Malaysia and the European Union are stepping up pressure on X over Grok after the chatbot was used to generate nude and harmful AI images of women and minors, triggering new scrutiny of how platforms moderate AI output under existing speech and safety laws.
The case is rapidly becoming a test of whether current regulatory frameworks can cope with AI‑driven image manipulation at scale, especially when it involves child abuse material and non‑consensual sexual content.
What Happened with Grok
Grok, the AI chatbot integrated into X, allowed users to upload photos and then generate “undressed” or sexualised versions of women and children, leading to what researchers called a “mass digital undressing spree.”
Reports show the system produced deepfakes and explicit images, including of minors, in clear violation of X’s own acceptable‑use rules and many countries’ criminal laws on child sexual abuse material.
Malaysia’s Investigation and Legal Basis
Malaysia’s Communications and Multimedia Commission (MCMC) announced it is investigating Grok after public complaints that AI tools on X were used to manipulate images of women and minors into “indecent, grossly offensive, and otherwise harmful” content.
Officials are expected to rely on sections 211 and 233 of the Communications and Multimedia Act 1998, which prohibit providers from offering obscene, indecent or offensive online content and from using network services to transmit such material with intent to annoy, abuse, threaten or harass.

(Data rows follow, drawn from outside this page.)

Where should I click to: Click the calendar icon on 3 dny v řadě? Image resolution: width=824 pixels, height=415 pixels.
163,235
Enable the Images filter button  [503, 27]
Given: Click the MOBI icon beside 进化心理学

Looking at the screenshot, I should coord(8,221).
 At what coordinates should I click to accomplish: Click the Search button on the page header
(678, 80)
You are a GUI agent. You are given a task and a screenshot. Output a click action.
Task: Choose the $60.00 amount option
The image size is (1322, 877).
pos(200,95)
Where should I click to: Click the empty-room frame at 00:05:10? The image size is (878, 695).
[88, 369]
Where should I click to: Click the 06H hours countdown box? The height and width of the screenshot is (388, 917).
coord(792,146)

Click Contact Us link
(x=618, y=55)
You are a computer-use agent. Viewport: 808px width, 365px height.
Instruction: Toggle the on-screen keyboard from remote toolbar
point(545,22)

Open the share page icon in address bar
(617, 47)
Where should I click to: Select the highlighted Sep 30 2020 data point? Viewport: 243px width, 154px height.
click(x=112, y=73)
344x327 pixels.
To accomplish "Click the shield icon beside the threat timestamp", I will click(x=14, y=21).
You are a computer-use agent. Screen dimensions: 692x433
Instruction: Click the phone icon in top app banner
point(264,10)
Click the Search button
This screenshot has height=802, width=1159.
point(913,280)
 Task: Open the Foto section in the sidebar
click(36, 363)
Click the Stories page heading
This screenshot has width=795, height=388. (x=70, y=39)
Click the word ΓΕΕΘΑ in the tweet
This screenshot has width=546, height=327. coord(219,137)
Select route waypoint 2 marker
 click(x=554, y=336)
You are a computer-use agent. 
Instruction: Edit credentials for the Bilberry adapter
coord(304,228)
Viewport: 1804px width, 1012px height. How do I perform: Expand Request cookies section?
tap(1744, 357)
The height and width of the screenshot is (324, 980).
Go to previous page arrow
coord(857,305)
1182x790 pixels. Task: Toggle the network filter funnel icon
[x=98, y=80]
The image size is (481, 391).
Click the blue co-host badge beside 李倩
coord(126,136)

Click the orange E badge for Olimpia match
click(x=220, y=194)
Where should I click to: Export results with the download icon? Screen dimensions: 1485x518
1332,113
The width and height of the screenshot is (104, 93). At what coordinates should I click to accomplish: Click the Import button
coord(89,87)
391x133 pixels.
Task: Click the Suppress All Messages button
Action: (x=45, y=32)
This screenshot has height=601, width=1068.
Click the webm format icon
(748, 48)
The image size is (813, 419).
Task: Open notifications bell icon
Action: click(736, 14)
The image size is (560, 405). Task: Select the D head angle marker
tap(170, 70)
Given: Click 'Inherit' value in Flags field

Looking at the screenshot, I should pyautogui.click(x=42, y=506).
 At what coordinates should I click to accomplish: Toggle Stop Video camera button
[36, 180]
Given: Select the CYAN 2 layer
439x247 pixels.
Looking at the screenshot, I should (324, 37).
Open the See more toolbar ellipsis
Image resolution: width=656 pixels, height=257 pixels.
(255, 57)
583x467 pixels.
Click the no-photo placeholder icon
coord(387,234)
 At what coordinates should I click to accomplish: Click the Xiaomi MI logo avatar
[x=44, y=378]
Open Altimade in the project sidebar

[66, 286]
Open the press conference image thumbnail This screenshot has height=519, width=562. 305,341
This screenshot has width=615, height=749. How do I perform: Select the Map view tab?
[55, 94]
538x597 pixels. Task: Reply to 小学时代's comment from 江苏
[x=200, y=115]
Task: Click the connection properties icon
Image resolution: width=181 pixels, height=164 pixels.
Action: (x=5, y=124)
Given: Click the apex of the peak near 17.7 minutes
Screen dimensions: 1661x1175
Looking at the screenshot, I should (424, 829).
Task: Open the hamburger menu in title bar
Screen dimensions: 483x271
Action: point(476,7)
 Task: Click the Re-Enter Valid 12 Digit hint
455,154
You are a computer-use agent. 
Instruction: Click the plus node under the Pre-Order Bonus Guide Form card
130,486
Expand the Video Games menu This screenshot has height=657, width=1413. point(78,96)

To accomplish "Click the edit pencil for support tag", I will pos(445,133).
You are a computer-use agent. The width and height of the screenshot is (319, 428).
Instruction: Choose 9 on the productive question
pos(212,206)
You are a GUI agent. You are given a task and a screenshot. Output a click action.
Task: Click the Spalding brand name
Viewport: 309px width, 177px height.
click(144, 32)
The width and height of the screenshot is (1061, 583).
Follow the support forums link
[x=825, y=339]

EU and French Pressure on X
In Europe, French prosecutors have expanded an existing probe into X to include allegations that Grok was used to create and distribute child pornography, after earlier investigations into foreign interference and algorithmic harms on the platform.
The European Commission has already fined X for content‑moderation failures and is now examining whether Grok’s conduct signals “systemic risk” under the Digital Services Act, which could trigger formal proceedings and stricter obligations around risk assessment, transparency and rapid removal of illegal content.
Clash over Liability and AI Governance
Elon Musk has argued that users, not Grok or X, should be legally liable if they use the tool to generate illegal content, but regulators and civil‑society groups say platforms still have a duty to design safer systems and prevent foreseeable abuse.
Independent analyses show Grok has repeatedly generated deepfakes, explicit imagery and harmful statements on sensitive topics, underscoring gaps in AI safety testing and raising questions about whether technical safeguards alone can meet new EU AI Act and DSA standards for systemic‑risk mitigation.
What This Means for AI Content Moderation
The Grok controversy is accelerating calls in both Malaysia and the EU for clearer rules on AI‑generated content, including mandatory safeguards for image tools, audit trails for prompts and outputs, and faster takedown channels when minors or non‑consensual sexualisation are involved.
If regulators move ahead with enforcement actions, X could face fines, binding orders to redesign Grok’s safety architecture, and a precedent that general‑purpose AI systems deployed inside big platforms are subject to the same or stricter obligations as the platforms themselves.